PROBLEM: From the line containing "Task: Toggle the candlestick" down to the line containing "Given: Uncheck the Apellido 1 checkbox" in the records below, reproduce every line exactly, ends included, and omit all others.

Dataset items
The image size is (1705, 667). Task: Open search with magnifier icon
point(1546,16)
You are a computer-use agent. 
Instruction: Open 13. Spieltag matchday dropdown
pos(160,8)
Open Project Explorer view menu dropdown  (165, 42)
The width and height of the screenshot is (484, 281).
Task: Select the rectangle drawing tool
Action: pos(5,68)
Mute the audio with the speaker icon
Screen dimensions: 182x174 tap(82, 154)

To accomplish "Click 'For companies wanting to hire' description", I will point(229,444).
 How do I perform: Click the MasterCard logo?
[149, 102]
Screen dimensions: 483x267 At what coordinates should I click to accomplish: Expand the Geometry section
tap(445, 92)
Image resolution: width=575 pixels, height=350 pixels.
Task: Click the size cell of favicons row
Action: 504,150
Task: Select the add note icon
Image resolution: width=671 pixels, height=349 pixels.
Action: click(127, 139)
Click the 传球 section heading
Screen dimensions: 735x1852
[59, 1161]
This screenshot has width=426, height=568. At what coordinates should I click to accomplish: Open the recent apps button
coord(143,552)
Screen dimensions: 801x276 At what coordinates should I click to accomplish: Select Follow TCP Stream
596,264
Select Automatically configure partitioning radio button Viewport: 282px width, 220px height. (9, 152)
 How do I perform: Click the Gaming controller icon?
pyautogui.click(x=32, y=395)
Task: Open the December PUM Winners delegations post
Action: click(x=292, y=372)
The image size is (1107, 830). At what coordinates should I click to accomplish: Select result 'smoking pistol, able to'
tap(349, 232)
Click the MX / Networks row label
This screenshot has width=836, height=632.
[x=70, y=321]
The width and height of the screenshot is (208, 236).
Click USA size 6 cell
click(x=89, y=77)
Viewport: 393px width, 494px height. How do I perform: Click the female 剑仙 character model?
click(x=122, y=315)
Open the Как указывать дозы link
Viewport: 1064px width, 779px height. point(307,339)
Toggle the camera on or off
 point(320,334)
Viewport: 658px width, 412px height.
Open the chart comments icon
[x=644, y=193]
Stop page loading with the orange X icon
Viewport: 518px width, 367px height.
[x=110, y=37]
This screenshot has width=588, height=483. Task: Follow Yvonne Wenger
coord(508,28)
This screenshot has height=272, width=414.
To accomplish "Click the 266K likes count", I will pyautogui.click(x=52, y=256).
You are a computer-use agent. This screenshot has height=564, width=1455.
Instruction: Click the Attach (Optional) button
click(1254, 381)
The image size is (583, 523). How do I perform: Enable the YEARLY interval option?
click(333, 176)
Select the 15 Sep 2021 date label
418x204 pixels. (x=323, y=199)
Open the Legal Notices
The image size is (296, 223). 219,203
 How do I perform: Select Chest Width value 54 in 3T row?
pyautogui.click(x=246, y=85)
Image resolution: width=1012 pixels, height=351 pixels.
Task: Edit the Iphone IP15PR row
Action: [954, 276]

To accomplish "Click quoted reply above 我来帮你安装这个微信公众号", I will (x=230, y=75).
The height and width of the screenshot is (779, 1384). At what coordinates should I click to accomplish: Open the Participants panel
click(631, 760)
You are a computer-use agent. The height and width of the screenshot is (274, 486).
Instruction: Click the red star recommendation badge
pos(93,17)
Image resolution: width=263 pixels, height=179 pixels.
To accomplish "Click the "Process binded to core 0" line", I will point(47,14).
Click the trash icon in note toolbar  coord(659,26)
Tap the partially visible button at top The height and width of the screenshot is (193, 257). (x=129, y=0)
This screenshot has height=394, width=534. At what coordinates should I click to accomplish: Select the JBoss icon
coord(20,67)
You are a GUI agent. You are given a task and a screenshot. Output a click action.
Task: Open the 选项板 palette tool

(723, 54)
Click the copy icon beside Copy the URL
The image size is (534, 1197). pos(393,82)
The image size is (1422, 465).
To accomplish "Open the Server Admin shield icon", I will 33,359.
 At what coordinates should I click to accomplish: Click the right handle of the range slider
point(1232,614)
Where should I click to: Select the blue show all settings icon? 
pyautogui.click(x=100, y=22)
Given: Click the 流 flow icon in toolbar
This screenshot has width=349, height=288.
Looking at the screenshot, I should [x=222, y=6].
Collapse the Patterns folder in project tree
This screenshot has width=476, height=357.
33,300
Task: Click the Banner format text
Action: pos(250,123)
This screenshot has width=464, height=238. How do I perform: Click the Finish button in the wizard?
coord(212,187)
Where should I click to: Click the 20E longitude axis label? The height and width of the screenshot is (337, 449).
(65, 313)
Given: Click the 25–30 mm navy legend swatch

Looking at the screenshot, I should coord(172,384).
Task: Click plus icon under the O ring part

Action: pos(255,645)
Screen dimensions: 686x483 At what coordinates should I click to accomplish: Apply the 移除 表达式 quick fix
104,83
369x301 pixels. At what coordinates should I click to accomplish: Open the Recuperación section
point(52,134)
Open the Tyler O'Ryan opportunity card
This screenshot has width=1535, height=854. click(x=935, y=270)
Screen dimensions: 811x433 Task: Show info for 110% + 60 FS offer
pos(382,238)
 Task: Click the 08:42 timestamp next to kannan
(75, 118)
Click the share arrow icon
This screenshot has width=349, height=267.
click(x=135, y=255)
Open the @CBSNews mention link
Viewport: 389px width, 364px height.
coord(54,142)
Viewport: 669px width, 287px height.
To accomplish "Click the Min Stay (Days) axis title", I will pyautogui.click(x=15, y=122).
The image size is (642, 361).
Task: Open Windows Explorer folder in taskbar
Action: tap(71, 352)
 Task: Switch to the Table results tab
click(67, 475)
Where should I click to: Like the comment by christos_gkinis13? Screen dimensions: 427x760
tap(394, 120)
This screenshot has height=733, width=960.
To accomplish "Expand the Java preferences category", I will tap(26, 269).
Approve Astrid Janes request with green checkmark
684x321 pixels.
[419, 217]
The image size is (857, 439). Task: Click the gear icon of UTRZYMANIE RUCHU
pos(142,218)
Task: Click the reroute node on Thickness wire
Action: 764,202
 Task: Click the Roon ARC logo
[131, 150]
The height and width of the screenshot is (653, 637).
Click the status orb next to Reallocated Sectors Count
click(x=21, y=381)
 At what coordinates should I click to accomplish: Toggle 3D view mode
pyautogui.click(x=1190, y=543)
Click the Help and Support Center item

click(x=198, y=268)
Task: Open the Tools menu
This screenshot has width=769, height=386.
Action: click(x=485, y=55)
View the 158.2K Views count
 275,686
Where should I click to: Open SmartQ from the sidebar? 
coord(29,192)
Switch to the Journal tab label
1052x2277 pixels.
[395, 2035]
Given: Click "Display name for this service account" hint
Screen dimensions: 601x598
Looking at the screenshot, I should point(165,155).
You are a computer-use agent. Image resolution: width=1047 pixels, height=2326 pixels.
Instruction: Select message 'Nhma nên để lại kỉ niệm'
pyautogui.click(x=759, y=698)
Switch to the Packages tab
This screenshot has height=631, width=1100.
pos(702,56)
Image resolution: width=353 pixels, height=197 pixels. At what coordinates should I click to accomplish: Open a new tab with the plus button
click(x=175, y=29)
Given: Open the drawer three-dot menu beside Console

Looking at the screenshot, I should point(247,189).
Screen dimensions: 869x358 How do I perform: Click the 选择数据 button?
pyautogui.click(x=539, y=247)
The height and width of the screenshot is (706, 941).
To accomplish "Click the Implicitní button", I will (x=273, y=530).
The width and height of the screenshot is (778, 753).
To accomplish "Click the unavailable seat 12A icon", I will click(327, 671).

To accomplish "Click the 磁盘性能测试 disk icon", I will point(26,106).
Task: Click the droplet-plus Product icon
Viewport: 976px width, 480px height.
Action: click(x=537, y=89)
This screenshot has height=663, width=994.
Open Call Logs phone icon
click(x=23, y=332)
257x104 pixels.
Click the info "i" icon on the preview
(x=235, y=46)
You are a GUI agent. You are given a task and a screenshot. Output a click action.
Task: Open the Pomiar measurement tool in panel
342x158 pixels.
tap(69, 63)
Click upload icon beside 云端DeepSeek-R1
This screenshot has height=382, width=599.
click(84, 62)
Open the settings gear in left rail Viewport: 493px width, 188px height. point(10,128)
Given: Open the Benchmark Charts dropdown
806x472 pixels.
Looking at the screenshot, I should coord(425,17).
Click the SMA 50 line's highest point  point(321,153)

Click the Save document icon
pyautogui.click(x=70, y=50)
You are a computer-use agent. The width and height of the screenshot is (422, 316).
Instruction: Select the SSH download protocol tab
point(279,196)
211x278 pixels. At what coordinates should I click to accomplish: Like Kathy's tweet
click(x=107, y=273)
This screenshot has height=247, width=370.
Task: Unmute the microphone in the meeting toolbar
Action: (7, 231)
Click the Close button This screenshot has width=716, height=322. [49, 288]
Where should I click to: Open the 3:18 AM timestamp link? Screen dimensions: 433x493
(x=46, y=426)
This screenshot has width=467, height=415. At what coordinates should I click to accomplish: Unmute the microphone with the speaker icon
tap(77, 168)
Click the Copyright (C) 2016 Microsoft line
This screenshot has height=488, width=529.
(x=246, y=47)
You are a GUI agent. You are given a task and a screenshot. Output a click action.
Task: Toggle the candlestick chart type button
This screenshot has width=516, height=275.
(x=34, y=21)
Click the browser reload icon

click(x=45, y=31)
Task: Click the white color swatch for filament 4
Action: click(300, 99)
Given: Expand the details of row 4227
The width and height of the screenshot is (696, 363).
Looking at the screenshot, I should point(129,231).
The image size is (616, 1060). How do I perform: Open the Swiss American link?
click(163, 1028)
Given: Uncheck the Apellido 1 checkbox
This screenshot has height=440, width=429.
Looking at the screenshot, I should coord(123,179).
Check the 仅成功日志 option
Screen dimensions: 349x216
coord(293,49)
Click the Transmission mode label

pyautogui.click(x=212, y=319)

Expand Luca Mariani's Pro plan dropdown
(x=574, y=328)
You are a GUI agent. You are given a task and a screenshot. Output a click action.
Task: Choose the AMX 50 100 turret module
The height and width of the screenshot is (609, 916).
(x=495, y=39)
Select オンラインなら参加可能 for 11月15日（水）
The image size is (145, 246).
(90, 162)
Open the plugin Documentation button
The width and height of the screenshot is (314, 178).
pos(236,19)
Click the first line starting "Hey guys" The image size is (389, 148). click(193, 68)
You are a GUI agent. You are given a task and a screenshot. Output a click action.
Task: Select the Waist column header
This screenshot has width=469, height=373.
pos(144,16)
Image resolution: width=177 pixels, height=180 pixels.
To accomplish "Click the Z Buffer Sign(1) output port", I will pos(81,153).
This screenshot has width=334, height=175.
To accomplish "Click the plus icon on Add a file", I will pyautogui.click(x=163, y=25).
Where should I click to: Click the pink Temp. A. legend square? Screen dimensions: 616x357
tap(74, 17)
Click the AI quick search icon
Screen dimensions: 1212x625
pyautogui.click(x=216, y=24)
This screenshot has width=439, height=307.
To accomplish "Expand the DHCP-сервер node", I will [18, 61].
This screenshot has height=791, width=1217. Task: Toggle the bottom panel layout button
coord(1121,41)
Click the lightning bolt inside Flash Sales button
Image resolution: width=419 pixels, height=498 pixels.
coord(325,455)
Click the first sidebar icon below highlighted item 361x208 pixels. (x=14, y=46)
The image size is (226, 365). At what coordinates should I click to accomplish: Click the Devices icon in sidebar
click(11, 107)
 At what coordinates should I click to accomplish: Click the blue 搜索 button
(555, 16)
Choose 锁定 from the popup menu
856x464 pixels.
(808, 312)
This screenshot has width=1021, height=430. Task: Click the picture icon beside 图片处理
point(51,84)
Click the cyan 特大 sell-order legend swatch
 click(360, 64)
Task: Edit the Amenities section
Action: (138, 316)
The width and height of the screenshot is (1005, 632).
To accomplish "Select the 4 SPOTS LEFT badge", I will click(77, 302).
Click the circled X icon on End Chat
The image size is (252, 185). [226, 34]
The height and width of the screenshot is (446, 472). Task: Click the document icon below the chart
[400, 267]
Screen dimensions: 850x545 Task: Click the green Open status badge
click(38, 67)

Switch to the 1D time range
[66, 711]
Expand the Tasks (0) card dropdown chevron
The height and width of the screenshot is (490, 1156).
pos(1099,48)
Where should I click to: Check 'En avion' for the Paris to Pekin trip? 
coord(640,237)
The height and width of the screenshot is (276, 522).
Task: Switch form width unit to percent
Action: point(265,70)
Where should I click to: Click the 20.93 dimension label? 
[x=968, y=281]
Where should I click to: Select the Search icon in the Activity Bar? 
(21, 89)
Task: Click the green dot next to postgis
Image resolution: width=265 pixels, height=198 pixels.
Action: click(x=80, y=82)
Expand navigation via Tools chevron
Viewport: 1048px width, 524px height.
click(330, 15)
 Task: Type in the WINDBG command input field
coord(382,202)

RESULT FOR THIS TASK:
Task: Toggle the candlestick chart type button
This screenshot has width=516, height=275.
(x=34, y=21)
Click the browser reload icon

click(x=45, y=31)
Task: Click the white color swatch for filament 4
Action: click(300, 99)
Given: Expand the details of row 4227
The width and height of the screenshot is (696, 363).
Looking at the screenshot, I should point(129,231).
The image size is (616, 1060). How do I perform: Open the Swiss American link?
click(163, 1028)
Given: Uncheck the Apellido 1 checkbox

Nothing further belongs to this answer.